Five-Model Flight

Finding

Hermes model selection is weak when a single impressive answer is treated as proof of operational fit instead of being compared against a small, representative model screen.

Current

A real Hermes installation may have access to multiple providers, fallback models, local models, specialist models, and default routing rules. The weak point is usually the selection habit: the first model that sounds fluent can become the default before it has been tested on the installation’s actual work patterns, such as tool use, Danish summaries, coding, research synthesis, cron prompts, memory discipline, and refusal behavior. That creates hidden risk because a model can look strong in casual chat while failing on the specific workloads Hermes must run reliably.

Suggested

Create a five-model screening runbook before changing default model routing. Exact change: add docs/runbooks/model-screening.md with a rule that every serious model change must test at least five distinct LLMs against the same small case set before recommending a default, fallback, or specialist role.
Define a representative Hermes test pack instead of using ad-hoc prompts. Exact change: add a “Model screening cases” section to the operator runbook or eval notes with five stable tasks: tool-routing decision, public-safe content rewrite, short Danish TTS summary, code/config review, and multi-source research synthesis.
Record the model decision as a role assignment, not a popularity ranking. Exact change: update the model selection dashboard copy or SOUL.md with: “For each screened model, record best role, failure mode, cost/latency impression, and whether it should be primary, fallback, specialist, or rejected.”

Impact

Five-Model Flight turns model choice into an operational evaluation habit rather than a vibe check.
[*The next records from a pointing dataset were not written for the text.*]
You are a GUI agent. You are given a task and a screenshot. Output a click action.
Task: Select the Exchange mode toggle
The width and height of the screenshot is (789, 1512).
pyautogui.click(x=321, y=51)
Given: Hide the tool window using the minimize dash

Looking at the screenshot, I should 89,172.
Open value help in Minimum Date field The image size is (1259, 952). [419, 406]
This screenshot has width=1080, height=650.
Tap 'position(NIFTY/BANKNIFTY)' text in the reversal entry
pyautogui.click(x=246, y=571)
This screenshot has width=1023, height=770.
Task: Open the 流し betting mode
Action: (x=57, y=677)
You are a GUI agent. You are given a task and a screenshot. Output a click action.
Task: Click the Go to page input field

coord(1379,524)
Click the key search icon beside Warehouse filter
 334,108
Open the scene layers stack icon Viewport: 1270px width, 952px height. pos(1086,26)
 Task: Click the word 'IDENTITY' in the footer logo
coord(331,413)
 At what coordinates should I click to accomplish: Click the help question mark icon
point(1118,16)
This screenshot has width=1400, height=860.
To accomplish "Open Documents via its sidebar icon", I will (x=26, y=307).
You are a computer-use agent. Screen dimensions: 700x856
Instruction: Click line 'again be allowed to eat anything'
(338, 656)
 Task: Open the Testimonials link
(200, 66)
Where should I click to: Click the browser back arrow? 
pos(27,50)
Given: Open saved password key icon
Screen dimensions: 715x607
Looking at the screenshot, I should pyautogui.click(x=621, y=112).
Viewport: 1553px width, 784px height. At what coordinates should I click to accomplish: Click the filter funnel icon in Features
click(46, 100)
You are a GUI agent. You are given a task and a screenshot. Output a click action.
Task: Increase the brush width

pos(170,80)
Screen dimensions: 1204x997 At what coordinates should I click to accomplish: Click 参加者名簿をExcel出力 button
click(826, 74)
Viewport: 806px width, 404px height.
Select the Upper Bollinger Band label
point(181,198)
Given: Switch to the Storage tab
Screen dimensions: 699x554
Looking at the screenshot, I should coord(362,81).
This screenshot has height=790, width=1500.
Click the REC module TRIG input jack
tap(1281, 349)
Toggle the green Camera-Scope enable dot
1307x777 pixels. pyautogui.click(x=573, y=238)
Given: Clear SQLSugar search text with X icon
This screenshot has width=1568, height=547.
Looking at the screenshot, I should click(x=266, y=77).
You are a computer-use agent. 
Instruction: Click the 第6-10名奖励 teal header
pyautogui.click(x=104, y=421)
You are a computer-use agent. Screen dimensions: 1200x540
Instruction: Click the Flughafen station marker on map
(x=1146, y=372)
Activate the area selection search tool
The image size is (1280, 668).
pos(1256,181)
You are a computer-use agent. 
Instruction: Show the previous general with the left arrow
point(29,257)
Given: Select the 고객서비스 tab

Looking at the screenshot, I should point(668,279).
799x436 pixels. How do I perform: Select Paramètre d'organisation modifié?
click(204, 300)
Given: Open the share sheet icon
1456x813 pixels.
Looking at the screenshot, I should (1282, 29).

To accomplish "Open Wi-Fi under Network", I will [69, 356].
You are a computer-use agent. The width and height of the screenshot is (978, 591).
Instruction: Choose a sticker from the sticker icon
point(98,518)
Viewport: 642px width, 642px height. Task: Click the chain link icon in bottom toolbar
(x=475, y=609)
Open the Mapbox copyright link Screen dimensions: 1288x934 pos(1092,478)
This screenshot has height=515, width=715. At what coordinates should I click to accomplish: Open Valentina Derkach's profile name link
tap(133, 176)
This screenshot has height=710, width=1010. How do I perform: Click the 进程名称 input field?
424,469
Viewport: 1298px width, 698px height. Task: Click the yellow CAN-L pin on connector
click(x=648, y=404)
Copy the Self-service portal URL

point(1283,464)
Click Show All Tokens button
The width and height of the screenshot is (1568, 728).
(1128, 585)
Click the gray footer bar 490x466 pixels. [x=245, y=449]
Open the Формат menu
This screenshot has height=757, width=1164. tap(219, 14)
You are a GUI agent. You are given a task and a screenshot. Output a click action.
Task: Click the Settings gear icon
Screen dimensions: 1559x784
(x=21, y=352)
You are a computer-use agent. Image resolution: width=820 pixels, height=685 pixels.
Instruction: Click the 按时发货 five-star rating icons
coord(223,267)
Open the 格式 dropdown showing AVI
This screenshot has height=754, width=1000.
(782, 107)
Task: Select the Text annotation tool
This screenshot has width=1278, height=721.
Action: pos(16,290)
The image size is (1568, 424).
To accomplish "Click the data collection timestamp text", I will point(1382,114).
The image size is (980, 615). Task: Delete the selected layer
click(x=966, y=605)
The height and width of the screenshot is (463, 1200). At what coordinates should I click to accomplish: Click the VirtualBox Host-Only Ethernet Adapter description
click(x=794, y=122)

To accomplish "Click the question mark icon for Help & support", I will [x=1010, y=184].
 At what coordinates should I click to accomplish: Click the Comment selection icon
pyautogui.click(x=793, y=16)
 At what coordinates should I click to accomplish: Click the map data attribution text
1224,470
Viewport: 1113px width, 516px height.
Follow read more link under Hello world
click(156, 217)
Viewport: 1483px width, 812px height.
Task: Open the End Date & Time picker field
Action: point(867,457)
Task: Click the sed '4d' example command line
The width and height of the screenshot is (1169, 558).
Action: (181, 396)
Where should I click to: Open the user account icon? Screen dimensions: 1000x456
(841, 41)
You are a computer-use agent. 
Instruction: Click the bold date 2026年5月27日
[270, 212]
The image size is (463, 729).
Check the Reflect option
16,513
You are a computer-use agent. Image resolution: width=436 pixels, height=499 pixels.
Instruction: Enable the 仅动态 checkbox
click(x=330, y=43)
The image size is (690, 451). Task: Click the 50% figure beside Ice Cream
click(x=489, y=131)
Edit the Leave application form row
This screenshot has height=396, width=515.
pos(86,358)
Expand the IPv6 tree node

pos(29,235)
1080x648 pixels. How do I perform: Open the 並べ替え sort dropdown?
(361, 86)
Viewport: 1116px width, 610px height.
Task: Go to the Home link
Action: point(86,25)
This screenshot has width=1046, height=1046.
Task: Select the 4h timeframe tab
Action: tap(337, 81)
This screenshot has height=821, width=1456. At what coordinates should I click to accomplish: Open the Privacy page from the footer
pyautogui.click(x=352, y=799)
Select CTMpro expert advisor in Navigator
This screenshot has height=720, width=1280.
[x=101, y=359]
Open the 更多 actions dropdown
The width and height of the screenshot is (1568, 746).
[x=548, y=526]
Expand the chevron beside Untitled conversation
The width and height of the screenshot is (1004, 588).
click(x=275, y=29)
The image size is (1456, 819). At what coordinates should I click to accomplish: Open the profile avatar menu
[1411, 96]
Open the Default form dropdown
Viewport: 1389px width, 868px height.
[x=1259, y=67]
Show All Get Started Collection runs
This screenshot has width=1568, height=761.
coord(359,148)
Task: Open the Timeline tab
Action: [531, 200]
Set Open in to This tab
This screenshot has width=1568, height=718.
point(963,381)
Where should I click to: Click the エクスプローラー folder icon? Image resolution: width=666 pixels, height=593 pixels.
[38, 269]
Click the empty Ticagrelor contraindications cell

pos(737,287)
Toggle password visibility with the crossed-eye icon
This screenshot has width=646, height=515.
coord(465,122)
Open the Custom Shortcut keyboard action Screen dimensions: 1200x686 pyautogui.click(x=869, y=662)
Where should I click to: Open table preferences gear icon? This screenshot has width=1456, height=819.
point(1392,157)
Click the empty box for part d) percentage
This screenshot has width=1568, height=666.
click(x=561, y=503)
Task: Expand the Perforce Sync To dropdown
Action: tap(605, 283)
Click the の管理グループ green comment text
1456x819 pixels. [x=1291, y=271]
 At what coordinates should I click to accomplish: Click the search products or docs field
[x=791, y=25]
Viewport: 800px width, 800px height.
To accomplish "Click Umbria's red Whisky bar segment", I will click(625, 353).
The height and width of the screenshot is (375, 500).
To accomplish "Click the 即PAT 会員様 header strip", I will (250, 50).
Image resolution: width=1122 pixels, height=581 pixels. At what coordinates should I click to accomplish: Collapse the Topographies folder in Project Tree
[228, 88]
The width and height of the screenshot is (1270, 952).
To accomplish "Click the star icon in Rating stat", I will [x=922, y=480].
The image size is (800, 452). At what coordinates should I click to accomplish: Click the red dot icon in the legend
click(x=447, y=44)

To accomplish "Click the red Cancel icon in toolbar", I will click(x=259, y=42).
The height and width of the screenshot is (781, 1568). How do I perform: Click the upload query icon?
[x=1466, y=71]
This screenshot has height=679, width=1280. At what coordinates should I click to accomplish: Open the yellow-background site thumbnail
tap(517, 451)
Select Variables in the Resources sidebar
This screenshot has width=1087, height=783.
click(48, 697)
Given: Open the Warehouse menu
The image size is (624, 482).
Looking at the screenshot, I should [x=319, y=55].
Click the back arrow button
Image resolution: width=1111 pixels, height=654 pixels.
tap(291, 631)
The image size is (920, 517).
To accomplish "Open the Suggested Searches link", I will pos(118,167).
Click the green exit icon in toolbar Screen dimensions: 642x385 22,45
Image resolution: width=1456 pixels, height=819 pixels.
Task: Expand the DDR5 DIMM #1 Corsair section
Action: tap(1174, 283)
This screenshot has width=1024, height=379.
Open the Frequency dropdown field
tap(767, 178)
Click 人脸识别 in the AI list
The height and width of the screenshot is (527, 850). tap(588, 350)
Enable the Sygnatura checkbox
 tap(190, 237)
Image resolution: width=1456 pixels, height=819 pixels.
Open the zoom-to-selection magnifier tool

It reduces the chance of overcommitting to a fluent but brittle model and makes fallback routing more defensible when providers, pricing, or quality shift. The installation gains a repeatable way to decide which model should handle planning, coding, research, public writing, or low-cost routine tasks.

Effort

Small — the main work is a short runbook, a fixed five-case prompt set, and a lightweight decision record. No new infrastructure is required unless the installation wants to automate the screening later.

Public page note

Safe public content includes the maturity principle, generic screening cases, role-based model selection guidance, and the benefit of testing several LLMs before changing defaults. Internal-only content includes provider keys, private eval prompts containing sensitive context, raw model outputs from private tasks, exact cost dashboards, internal routing configuration, logs, credentials, and any customer-specific benchmark data.